If your estate is worth more than the IRS’s Federal Estate Tax Exemption, your heirs will owe estate taxes on assets you leave behind. If you want your loved one’s to keep all of the assets you intend to leave them, they’ll probably need an influx of cash to the pay taxes on your property when you pass away.

As of 2020, the federal exemption for an individual’s estate is $11.58 million. In addition to Federal Estate taxes, some states also impose their own inheritance and estate taxes. Depending on the overall value of your estate, these taxes could greatly diminish the value of the assets you leave your heirs.

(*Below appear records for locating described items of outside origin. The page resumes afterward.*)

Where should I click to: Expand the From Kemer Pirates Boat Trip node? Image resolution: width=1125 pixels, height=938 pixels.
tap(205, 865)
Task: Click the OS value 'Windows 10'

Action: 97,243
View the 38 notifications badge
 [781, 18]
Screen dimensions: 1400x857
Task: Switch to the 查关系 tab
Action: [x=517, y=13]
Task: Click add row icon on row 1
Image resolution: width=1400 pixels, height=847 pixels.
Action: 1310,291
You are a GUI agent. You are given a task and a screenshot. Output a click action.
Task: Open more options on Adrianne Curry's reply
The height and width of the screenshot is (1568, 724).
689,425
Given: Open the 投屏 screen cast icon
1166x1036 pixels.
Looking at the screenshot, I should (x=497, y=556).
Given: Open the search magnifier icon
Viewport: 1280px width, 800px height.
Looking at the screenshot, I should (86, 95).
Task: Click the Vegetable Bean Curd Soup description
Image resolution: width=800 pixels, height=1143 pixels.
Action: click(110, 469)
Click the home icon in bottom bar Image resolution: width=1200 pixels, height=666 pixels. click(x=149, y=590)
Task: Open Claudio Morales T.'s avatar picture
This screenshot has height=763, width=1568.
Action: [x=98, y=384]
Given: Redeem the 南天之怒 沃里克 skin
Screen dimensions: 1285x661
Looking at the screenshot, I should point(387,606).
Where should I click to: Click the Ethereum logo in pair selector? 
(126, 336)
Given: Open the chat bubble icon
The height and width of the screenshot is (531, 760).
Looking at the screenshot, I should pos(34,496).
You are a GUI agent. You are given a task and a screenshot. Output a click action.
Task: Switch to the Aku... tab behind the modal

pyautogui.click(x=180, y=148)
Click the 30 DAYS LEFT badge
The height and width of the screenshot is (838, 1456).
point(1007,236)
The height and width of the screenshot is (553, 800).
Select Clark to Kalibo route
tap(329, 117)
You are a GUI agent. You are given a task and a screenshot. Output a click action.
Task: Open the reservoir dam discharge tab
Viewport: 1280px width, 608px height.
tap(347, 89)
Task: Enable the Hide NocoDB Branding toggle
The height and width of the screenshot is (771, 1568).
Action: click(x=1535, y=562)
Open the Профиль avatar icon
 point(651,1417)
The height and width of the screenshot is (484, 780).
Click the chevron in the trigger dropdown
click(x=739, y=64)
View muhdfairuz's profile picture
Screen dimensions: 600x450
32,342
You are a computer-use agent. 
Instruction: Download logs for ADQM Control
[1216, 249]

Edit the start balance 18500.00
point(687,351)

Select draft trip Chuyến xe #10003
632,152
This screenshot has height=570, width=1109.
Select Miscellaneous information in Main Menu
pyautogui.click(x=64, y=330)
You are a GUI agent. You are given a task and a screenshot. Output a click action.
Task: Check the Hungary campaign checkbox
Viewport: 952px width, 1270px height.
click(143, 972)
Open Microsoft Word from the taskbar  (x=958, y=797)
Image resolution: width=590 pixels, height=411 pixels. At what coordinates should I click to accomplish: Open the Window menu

Currently, the federal estate tax rate is set at 40%. This means that if your estate’s value exceeds $11.58 MM, your loved ones will owe the IRS 40% of the value of your assets that exceed the exemption. For example, if your assets are valued at $15 million, your heirs could be facing $1.3868 million in estate taxes.

Total Estate Value = $15,000,000 – $11,580,000 (Federal Exemption)
Value of Estate exceeding the Exemption = $3,420,000
Estate Tax Liability = 40% of $3,420,000 = $1,368,000

In some states, your heirs will be subject to an estate or inheritance tax, even if your assets do not exceed the federal exemption for the current year. After providing my clients with this explanation, their next question is almost always:

“How do I avoid having my heirs owing estate taxes on the death proceeds of my life insurance policy?”

Estate Taxes on Life Insurance Death Benefits

One of the most common mistakes we see with estate planning life insurance purchased for estate planning is naming the wrong beneficiary. If your life insurance was purchased for estate planning, you’ll need to make sure your beneficiary isn’t an immediate family member or your estate.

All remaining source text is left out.